* [STATED EXERCISE 1]:
Based on the story about Sister Harris, do these statements agree with it? (a) The gifts were given on each of the 12 days before Christmas. (b) Eleen Harris was 85 years old. (c) On Christmas Eve, the narrator left the package and hurried away before being seen. Answer yes or no for each, and quote the words that decide it.
* [STATED EXERCISE 2]:
List every topic that the story about Sister Harris says the two of them talked about during the visits.
* [STATED EXERCISE 3]:
Retype the story about Sister Harris from "I delivered the" up to and including "had in common.".

═════ DOCUMENT SEGMENT ═════

A couple of years ago, I decided that I wanted to do something special for Christmas, something besides exchanging gifts with my family and friends. So I chose a widow in our ward and, in secret, began to take her a small gift every day of the 12 days before Christmas.
I delivered the gifts to Eleen Harris, an 85-year-old widow who always seemed cheerful and happy. Up until Christmas Eve, I had remained anonymous, but that night I couldn’t ignore the feeling that I needed to let her know who I was. Instead of setting down the package and disappearing before she could catch me, I waited for her to answer the door. She invited me into her home, where every one of my gifts sat in a perfect little row on her table. Sister Harris and I developed a friendship immediately.
From that night forward, I began scheduling time to visit Sister Harris. I cherished the hours I spent in her home, visiting in the living room or over snacks in the kitchen. We talked about school, my plans for the future, and experiences in Sister Harris’s life. The difference in our ages didn’t seem to matter, and we discovered how much we had in common.

═════ DATASET ENTRIES ═════

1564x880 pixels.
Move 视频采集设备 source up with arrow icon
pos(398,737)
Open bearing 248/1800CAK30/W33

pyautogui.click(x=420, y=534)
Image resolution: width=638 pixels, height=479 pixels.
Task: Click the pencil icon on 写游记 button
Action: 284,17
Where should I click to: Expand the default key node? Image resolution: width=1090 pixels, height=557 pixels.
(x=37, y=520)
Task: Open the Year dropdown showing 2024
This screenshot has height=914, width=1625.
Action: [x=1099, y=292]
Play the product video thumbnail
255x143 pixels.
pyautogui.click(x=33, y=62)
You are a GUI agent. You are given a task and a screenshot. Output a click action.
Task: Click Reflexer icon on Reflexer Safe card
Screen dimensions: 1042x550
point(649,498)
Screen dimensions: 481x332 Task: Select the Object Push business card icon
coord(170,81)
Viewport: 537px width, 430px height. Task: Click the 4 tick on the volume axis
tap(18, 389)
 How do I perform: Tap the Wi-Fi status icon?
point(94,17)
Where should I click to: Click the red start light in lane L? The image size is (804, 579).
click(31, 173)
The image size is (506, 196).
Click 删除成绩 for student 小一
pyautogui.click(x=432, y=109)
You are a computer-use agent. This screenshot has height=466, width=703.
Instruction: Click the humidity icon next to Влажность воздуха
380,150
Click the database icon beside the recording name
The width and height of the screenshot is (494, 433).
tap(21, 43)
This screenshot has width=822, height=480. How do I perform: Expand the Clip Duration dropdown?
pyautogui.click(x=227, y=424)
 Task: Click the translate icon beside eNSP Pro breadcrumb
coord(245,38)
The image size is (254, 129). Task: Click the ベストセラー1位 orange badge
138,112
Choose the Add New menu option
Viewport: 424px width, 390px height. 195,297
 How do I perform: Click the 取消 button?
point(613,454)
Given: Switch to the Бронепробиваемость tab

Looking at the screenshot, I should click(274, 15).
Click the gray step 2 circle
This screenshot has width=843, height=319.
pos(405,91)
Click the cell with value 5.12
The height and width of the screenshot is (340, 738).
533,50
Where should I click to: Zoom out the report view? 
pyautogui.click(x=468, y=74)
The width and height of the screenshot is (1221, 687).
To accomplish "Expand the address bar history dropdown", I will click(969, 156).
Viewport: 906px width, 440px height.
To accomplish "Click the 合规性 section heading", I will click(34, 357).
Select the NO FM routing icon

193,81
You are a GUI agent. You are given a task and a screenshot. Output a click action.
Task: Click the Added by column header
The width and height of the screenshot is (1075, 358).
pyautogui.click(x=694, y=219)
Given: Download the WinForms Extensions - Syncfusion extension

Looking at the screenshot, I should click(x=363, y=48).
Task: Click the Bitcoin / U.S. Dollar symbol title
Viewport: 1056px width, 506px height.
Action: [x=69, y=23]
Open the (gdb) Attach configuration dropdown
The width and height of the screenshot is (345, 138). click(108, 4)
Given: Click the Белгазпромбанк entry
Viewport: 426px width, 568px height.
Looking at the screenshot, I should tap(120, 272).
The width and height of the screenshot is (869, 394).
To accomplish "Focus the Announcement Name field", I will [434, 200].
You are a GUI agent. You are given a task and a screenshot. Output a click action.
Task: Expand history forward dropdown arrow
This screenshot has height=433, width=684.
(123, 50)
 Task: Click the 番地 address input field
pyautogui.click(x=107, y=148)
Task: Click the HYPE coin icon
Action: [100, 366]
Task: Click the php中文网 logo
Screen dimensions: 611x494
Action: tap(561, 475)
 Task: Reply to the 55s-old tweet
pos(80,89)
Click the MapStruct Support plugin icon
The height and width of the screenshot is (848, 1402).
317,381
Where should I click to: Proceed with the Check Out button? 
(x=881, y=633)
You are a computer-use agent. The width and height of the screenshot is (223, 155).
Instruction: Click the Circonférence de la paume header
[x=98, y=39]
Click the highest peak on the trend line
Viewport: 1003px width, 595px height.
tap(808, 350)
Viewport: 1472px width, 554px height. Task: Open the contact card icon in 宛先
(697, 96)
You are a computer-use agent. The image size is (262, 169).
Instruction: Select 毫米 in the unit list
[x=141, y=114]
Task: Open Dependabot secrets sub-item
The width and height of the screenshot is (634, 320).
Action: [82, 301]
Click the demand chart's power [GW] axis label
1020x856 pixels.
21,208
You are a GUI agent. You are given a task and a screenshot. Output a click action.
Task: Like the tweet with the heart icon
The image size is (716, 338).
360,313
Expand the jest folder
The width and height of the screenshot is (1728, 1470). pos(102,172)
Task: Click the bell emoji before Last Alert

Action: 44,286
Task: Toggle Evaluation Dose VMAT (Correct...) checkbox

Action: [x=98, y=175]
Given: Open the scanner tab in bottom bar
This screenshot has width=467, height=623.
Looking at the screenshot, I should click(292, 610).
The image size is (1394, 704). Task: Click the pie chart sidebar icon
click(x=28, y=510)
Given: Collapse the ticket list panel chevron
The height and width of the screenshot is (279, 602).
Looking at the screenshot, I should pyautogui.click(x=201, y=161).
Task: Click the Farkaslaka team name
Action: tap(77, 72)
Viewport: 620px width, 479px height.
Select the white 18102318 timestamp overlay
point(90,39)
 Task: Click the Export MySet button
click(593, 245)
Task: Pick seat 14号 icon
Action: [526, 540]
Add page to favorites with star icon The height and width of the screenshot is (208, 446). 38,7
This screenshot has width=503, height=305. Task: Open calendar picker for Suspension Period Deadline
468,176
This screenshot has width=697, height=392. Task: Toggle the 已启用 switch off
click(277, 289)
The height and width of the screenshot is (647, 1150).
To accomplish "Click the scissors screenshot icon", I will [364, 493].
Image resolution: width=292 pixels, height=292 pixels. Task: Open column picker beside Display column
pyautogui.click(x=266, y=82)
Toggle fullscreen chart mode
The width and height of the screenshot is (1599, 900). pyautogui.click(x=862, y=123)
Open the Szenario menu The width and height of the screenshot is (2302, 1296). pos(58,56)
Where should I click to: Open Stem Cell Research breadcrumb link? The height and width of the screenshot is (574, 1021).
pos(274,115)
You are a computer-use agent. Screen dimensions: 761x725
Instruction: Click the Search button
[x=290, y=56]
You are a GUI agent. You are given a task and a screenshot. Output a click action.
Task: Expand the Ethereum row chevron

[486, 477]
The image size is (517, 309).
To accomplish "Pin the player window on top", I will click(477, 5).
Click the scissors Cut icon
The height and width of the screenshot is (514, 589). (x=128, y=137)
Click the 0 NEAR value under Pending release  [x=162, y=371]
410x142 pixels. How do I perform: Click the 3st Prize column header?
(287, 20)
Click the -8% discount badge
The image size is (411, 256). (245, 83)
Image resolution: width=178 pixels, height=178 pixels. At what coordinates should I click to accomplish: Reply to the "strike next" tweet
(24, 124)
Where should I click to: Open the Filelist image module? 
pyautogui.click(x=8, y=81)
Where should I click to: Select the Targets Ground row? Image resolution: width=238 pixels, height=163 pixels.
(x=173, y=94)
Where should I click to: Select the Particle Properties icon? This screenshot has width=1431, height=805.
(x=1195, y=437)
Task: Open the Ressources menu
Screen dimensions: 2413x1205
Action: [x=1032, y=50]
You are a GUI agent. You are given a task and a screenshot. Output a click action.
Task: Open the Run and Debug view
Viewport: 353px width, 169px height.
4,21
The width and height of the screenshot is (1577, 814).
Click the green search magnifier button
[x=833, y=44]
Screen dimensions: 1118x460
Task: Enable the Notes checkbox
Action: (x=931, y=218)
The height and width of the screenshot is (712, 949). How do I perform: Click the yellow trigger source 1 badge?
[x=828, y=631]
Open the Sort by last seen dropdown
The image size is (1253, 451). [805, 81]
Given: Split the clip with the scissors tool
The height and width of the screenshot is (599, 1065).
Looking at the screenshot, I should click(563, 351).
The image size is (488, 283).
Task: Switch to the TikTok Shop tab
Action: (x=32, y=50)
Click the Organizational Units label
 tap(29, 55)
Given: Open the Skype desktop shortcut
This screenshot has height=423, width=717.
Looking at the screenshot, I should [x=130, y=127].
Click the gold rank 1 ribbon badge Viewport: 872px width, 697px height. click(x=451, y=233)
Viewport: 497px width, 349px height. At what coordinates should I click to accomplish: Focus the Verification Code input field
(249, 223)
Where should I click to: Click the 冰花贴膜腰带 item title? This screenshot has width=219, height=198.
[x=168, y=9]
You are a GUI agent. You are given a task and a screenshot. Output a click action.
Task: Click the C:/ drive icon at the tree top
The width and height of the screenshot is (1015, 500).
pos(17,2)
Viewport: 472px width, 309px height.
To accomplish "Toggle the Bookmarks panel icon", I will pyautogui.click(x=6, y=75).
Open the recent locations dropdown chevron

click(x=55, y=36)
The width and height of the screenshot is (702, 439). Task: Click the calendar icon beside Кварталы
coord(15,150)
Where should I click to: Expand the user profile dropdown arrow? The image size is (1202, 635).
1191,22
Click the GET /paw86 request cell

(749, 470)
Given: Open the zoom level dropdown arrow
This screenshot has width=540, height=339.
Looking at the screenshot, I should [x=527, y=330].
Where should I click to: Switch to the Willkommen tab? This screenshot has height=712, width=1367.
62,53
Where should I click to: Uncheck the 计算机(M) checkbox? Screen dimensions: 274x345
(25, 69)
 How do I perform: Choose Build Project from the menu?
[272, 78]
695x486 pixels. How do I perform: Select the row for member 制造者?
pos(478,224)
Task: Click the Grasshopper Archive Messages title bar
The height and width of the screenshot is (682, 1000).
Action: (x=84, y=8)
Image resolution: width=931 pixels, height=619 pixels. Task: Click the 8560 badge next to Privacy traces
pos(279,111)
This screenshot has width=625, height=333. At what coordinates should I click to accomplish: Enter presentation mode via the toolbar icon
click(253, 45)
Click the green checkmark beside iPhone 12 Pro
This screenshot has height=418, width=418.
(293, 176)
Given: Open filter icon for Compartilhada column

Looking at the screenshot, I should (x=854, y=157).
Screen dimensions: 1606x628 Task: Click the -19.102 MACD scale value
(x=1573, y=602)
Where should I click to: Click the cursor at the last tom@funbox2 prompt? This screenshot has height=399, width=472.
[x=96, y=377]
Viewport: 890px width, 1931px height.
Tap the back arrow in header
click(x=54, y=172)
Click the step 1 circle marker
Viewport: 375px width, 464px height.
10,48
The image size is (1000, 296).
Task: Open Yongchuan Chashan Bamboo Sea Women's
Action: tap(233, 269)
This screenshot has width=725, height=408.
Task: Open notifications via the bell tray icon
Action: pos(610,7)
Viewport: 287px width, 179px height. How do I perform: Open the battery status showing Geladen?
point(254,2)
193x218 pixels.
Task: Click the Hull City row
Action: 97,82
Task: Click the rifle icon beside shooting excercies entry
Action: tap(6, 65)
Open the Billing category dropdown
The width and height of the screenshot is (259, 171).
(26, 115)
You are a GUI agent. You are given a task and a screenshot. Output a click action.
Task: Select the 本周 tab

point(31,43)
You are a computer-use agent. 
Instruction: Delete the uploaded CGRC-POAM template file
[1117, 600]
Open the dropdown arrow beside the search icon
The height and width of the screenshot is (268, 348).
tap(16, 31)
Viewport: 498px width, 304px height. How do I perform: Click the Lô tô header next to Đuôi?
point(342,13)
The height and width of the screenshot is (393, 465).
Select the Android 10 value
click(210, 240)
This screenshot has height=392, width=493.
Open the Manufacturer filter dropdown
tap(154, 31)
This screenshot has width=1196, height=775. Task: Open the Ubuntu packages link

═════

* [EXERCISE OUTPUT 1]:
(a) Yes: "began to take her a small gift every day of the 12 days before Christmas."
(b) Yes: "Eleen Harris, an 85-year-old widow"
(c) No: "Instead of setting down the package and disappearing before she could catch me, I waited for her to answer the door."

* [EXERCISE OUTPUT 2]:
school
my plans for the future
experiences in Sister Harris’s life

* [EXERCISE OUTPUT 3]:
I delivered the gifts to Eleen Harris, an 85-year-old widow who always seemed cheerful and happy. Up until Christmas Eve, I had remained anonymous, but that night I couldn’t ignore the feeling that I needed to let her know who I was. Instead of setting down the package and disappearing before she could catch me, I waited for her to answer the door. She invited me into her home, where every one of my gifts sat in a perfect little row on her table. Sister Harris and I developed a friendship immediately.
From that night forward, I began scheduling time to visit Sister Harris. I cherished the hours I spent in her home, visiting in the living room or over snacks in the kitchen. We talked about school, my plans for the future, and experiences in Sister Harris’s life. The difference in our ages didn’t seem to matter, and we discovered how much we had in common.